Charlotte Turley has been patrolling the streets near the University of Kentucky's campus for years.
Nicknamed the "Buggie police," Turley is an enforcement officer for Lexington's Department of Environmental Quality Division of Waste Management. On Wednesday, Turley was patrolling State Street, an area that is heavily populated with student housing, looking for trash or Herbies that had not been rolled back from the curb.
She had written up 24 trash violations by 1 o'clock; she typically writes about 15 violations a week.
"By me writing tickets, they'll move them, because they do set them on fire," she said.
Turley has been part of a much larger plan to enforce and maintain order for Friday's matchup in the NCAA Tournament pitting UK against the University of Louisville.
Throughout this week, local and campus police, university and city officials have united, offering similar messages that have one common goal: peaceful fun after Friday's game.
On Thursday, UK President Eli Capilouto sent out a reminder asking staff and students to "respect the rivalry and treat fans of both teams with dignity and respect.

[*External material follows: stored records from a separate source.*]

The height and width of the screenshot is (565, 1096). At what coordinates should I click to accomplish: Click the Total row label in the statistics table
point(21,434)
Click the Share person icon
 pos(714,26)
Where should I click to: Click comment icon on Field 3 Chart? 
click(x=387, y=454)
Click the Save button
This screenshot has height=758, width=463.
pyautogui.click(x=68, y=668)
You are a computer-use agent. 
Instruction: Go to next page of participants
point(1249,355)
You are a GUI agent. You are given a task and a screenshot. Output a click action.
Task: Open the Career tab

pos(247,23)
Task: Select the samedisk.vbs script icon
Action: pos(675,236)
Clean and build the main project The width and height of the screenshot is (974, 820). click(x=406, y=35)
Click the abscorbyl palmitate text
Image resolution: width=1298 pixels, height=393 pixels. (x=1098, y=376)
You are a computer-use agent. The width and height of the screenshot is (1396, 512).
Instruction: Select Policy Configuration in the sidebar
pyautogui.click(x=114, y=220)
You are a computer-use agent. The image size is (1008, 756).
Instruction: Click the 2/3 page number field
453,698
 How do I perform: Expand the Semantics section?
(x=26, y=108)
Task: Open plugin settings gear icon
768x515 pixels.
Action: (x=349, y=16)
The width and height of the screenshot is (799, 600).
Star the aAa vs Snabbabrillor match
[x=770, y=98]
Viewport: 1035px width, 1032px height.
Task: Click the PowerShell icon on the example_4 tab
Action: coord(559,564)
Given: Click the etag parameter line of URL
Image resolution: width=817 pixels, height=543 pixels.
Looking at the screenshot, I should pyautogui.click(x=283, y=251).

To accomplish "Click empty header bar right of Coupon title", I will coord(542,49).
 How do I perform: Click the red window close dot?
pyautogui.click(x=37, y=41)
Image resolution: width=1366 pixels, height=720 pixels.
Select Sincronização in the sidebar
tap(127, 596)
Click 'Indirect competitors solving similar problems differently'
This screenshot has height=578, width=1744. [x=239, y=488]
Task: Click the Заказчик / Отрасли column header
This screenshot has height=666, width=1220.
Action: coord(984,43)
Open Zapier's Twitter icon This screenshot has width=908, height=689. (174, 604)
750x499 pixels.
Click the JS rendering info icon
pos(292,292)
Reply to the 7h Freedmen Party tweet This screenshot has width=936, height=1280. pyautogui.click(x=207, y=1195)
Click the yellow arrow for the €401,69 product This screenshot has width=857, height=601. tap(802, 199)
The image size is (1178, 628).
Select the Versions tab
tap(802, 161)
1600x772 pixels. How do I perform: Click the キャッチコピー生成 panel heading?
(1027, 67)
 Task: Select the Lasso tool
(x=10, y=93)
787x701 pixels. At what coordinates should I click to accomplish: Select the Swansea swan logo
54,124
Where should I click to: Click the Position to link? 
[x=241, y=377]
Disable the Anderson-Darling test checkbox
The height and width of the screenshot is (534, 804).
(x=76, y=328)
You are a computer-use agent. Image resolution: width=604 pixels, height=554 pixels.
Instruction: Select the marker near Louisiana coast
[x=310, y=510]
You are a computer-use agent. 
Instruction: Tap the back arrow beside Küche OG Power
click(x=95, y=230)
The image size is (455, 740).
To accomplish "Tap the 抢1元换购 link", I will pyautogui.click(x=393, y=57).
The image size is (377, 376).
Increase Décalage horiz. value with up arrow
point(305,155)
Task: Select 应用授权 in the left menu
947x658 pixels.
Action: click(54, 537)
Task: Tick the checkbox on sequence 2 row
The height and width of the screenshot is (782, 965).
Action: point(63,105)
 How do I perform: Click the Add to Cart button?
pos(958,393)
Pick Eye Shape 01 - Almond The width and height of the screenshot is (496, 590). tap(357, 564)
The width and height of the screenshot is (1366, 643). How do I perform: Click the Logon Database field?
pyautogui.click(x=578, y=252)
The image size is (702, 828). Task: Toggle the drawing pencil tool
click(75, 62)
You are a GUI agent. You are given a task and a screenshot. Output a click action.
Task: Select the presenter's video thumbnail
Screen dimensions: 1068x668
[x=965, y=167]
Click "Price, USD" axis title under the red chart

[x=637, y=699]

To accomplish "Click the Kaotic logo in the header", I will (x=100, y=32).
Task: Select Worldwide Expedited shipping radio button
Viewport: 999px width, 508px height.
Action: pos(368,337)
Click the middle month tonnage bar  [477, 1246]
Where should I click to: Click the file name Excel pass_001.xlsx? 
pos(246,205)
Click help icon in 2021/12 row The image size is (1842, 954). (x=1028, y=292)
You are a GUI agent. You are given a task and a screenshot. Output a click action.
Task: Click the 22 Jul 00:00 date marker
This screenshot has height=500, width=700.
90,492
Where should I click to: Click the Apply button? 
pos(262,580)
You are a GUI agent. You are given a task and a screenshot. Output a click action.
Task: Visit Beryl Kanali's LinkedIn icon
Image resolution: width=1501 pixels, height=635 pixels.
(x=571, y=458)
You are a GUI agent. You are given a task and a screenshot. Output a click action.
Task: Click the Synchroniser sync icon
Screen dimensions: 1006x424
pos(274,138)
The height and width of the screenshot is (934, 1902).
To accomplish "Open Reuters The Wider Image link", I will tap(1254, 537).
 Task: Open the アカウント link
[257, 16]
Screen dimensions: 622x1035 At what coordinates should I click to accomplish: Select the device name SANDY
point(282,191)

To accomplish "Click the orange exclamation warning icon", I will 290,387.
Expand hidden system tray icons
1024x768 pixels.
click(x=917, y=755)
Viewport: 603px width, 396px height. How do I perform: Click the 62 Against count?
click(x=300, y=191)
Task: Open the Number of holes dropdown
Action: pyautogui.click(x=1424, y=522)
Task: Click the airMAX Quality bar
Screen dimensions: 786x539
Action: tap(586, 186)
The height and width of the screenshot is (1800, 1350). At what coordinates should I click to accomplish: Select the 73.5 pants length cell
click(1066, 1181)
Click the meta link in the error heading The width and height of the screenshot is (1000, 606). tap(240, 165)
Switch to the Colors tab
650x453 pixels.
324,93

The foolish actions of a few tarnish the academic and athletic traditions of excellence that define the University of Kentucky."
UK spokesman Jay Blanton said the university started a social media campaign Thursday using the hashtag #RespectTheRivalry to ensure students celebrate appropriately.
"We will be monitoring the situation through the night," he said. "As in the past, the vast majority will celebrate responsibly."
Concerns about rowdy behavior stem from past celebrations that got out of hand.
More than 75 people were arrested in 2012 when UK and U of L met in the Final Four for the first time and after UK defeated Kansas in the NCAA championship game.
After UK beat U of L, excited fans poured into the streets around campus. Scenes of large crowds — some chugging or throwing bottles, others simply cheering or exposing body parts — flooded social media timelines. Trash bins, couches and other items, including an overturned car, were burned.
State Street became a haven for mischief. Bottle-dodging officers came in riot gear with fire extinguishers and batons.
That experience has inspired city and university officials to work on a plan to prevent disorder. A plan is in place, but they will make adjustments along the way, which is what they did in the past. For example, after the Final Four game they made people move their cars off the street so they would not be damaged, flipped and burned.
Ken Armstrong, Lexington police commander in the Bureau of Special Operations, said the city has worked with other agencies to clean up areas surrounding UK to remove couches, trash and other items that might be easy to set on fire.
"We want everyone to enjoy the event," he said. "But disorderly or illegal activity on anyone's part is a major concern for us. Some of the issues that we've had in the past, we're doing everything we can to possibly prevent them from occurring."
Common crimes during celebrations range from arson to wanton endangerment, including misdemeanors and felonies, Armstrong said.
Robert Mock, UK's vice president for student affairs, said UK students should be aware that, as in past years, "if they engage in dangerous or criminal behavior, not only will they be subject to criminal charges, but also may face penalties from the university through the Student Code of Conduct judicial process."
Turley said she is optimistic about the students this year. She knows a lot of them.
At the beginning of every school year she hands out refrigerator magnets with trash pick-up days and other information regarding violations. Students have paid attention to some of her information.
"These kids this year are trying to stay in compliance in taking in their containers," she said. "It has been a good year."
Earlier this week, State Street lawns were littered with beer bottles; parking was congested, and a pair of tennis shoes dangled from a set of power lines. And the trash was still there. But Turley said waste management and other city officials will be out Friday to throw away any trash that could be burned during celebrations.
UK junior Chad Verost was a freshman in 2012, and he said he doubts that celebrations will get out of hand.
"I don't think any burning of trash containers will happen," he said. "Things should be a little more mellow."